越境ECで始める新しいビジネスの可能性イベント開催
Shopee主催 越境ECイベントが満席で開催
東南アジア・台湾で最大規模のEコマースプラットフォームを展開するShopeeの日本法人、ショッピージャパン株式会社は、2025年11月19日に東京都港区のCIC Tokyoで「越境ECで始める新しいビジネスの可能性」をテーマにしたオフラインイベントを開催した。会場には東南アジア市場への進出を目指す事業者など262名が参加し、越境ECの最新動向や課題解決策について活発な議論が行われた。
Shopee主催の越境ECイベントで講演者と参加者が真剣に話を聞いている様子。
東南アジアEC市場の成長と日本企業の課題
イベント冒頭で示された市場予測によると、東南アジアのEC市場は今後も年平均15%の成長を続け、2030年には現在の約2倍、3,700億ドル(約56兆円)規模に拡大する見通しだ。一方で、越境ECに取り組む日本の事業者の約3分の2がEC未経験者であり、リソース不足や商品登録の手間など実務的な課題が依然として大きいことが明らかになった。
物流・決済から運用支援までパートナー企業が集結
イベントでは、物流、決済、運用代行、ツール提供といった各分野のプロフェッショナル企業が登壇。佐川急便はShopee Pickup Systemやフルフィルメントサービスによる物流効率化、ペイオニア・ジャパンは外貨受取サービスや新規口座開設キャンペーンを紹介した。

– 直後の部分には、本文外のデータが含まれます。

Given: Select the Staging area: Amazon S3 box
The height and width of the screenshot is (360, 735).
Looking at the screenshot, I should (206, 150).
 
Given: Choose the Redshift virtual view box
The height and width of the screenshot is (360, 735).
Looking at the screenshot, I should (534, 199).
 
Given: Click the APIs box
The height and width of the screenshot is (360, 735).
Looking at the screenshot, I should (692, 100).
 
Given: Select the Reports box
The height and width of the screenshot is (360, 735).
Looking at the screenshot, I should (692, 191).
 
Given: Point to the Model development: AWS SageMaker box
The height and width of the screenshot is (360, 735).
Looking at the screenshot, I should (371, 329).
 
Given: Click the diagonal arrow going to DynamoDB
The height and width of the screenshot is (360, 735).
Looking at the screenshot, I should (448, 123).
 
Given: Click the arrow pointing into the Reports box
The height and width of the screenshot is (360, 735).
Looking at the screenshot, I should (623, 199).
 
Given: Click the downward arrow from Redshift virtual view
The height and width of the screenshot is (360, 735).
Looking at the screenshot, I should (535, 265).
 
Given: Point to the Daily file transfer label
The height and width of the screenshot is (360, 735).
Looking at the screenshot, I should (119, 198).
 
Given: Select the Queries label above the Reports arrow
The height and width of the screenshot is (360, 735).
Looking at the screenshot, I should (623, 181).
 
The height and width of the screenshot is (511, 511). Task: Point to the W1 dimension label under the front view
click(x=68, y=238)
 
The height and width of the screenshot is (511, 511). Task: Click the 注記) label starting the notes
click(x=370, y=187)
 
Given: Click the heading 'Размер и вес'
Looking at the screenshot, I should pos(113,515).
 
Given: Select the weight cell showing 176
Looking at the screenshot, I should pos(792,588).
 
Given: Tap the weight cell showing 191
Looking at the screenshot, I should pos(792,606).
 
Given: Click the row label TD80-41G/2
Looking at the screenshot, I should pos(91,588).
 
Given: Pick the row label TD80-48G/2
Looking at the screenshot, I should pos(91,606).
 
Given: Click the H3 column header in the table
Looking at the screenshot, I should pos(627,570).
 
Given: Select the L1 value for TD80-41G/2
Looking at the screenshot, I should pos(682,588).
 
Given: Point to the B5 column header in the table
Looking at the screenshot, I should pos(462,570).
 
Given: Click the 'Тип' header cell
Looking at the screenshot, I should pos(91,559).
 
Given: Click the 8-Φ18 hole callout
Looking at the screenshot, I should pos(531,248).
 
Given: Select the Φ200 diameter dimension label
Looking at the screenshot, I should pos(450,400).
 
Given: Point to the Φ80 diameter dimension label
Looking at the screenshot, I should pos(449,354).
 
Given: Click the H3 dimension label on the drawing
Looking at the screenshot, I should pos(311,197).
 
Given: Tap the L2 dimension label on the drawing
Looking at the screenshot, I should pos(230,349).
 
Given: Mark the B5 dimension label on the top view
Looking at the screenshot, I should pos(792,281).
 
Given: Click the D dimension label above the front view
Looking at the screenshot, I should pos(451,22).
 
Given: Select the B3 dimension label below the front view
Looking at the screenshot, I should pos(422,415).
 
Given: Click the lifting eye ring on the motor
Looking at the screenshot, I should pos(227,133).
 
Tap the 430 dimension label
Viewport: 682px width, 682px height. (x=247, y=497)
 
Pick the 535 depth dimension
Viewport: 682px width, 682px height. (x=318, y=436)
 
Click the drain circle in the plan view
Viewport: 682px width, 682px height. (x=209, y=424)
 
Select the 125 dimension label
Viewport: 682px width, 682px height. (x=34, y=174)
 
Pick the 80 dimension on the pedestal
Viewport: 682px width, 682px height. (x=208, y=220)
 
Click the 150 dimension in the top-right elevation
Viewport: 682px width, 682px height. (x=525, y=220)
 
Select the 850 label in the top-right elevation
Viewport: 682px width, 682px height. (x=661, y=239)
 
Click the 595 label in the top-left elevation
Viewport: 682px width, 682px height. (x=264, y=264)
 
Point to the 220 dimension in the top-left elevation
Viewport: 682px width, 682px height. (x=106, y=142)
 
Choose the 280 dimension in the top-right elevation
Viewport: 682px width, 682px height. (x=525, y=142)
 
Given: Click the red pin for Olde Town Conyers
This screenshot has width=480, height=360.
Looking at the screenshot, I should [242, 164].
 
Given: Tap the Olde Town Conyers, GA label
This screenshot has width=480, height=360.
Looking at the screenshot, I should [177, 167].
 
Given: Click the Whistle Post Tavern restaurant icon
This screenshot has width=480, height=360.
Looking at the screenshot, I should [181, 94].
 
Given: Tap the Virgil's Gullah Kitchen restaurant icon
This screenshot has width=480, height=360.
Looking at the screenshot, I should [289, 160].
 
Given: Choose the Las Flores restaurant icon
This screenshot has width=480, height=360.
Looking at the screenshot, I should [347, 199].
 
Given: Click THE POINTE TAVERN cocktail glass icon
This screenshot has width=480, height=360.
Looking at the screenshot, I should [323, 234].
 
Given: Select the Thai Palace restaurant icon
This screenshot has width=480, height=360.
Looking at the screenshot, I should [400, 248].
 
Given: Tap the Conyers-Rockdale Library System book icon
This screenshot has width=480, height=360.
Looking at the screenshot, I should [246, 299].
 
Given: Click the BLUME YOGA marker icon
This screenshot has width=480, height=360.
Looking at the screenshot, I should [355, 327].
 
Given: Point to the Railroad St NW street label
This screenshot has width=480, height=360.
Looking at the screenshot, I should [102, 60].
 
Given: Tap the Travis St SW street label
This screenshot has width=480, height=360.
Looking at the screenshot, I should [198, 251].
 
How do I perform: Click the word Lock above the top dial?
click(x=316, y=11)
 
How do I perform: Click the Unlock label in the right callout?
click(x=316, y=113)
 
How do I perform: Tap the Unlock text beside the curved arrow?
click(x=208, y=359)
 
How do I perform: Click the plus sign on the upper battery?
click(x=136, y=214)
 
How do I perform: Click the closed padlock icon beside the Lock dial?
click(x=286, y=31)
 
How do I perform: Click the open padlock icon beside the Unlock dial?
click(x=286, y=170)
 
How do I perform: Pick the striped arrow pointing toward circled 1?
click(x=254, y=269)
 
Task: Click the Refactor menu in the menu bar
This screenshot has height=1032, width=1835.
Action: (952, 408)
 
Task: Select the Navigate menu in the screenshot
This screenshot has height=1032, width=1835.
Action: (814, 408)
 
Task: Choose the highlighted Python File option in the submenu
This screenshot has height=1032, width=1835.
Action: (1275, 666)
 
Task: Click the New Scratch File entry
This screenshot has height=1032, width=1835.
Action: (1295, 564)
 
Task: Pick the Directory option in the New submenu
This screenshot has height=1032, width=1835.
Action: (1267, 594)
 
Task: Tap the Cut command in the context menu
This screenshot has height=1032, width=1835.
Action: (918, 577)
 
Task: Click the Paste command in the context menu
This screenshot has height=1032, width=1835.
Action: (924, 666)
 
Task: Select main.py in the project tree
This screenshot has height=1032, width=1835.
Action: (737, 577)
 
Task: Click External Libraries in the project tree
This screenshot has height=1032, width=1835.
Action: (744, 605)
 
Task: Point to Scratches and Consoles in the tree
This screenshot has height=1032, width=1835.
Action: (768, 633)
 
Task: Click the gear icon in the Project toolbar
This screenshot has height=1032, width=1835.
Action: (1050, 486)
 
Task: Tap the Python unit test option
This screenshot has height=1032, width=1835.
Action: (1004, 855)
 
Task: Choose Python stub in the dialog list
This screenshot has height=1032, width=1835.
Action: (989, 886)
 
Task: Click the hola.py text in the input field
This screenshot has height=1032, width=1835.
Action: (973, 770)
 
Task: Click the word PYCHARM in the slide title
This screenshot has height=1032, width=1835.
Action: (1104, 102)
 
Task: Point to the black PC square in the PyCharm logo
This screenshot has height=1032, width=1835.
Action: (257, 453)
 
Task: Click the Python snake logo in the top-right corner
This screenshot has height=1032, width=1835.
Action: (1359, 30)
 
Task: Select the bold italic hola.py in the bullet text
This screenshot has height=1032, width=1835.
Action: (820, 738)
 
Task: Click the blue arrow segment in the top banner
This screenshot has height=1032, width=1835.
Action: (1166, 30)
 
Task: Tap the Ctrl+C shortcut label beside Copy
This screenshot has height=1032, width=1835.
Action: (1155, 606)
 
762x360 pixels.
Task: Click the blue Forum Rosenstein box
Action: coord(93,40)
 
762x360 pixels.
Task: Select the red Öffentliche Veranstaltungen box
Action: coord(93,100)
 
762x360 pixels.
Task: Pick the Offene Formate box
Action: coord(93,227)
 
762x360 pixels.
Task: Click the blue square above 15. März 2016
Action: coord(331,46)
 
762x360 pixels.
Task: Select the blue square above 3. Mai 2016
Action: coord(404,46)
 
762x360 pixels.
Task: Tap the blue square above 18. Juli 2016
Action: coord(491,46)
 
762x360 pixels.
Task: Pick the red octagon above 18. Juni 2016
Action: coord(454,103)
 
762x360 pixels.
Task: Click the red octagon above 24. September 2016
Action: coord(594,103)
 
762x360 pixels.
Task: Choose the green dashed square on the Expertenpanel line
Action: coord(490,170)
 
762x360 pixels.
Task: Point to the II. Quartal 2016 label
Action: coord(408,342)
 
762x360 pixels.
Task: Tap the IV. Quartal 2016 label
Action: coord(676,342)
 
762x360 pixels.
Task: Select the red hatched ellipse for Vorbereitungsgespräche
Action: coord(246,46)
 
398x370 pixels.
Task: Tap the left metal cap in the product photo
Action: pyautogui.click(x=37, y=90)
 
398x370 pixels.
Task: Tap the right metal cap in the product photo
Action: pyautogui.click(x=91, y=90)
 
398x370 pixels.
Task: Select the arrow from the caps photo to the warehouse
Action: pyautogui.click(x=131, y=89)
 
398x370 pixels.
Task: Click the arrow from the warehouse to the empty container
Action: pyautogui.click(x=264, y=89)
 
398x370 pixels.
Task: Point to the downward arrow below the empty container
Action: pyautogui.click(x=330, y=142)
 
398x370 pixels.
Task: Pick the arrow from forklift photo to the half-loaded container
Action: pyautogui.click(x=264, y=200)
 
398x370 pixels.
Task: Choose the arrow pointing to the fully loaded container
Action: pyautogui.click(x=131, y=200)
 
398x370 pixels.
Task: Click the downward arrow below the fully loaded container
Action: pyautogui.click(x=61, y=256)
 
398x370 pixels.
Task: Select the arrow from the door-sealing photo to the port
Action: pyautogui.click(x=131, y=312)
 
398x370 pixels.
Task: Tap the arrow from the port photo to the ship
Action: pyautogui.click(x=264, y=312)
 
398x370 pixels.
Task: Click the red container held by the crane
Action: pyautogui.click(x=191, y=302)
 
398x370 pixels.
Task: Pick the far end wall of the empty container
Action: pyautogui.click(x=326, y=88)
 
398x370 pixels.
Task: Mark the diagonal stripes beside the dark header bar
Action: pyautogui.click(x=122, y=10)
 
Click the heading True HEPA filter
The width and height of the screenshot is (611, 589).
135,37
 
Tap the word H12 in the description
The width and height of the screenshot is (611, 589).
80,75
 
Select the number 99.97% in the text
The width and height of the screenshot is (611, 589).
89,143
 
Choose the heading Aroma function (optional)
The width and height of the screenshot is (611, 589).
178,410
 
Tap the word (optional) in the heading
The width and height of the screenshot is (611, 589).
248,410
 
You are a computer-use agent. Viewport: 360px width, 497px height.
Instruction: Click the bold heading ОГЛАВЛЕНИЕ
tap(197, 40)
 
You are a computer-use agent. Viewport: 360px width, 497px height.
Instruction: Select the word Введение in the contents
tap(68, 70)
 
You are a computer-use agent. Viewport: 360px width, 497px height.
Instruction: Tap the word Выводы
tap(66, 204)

また、パネルディスカッションではEC初心者から上級者までを対象に販路拡大手法や運用効率化の最新事例が共有された。BeeCruiseの年間1,000億円規模の越境EC支援や、スターフィールドによる生成AI活用のECマネジメントシステム「Bynd」など、テクノロジーとパートナー連携による次世代支援の動きが注目された。
Shopeeによる包括的な海外進出サポート
Shopeeは、出店準備から販売促進、現地物流やデータ活用までをワンストップで支援する体制を構築。公式物流サービス「SLS」により国際配送・在庫管理・返品対応を一括化し、事業者が本来のコア業務に集中できる環境を作り出している。また、売上データや市場トレンドの分析を活用した店舗運営支援も特徴だ。
今後の展開
ショッピージャパンは今回のイベントを機に、パートナー企業との連携をさらに強化し、個人から大手企業まで幅広い事業者が東南アジア市場で成功できる環境づくりを推進する方針を示した。日本企業の越境EC参入はまだ黎明期であり、今後の成長に向けた支援体制の充実が期待される。
東南アジア越境EC市場への参入加速
東南アジアEC市場の急成長を背景に、日本からの越境EC参入ニーズが高まっている。Shopee主導のエコシステムと多様なパートナー連携は、経験が浅い事業者にも参入障壁を下げる役割を果たしており、今後も日本企業の海外展開が加速する可能性が高い。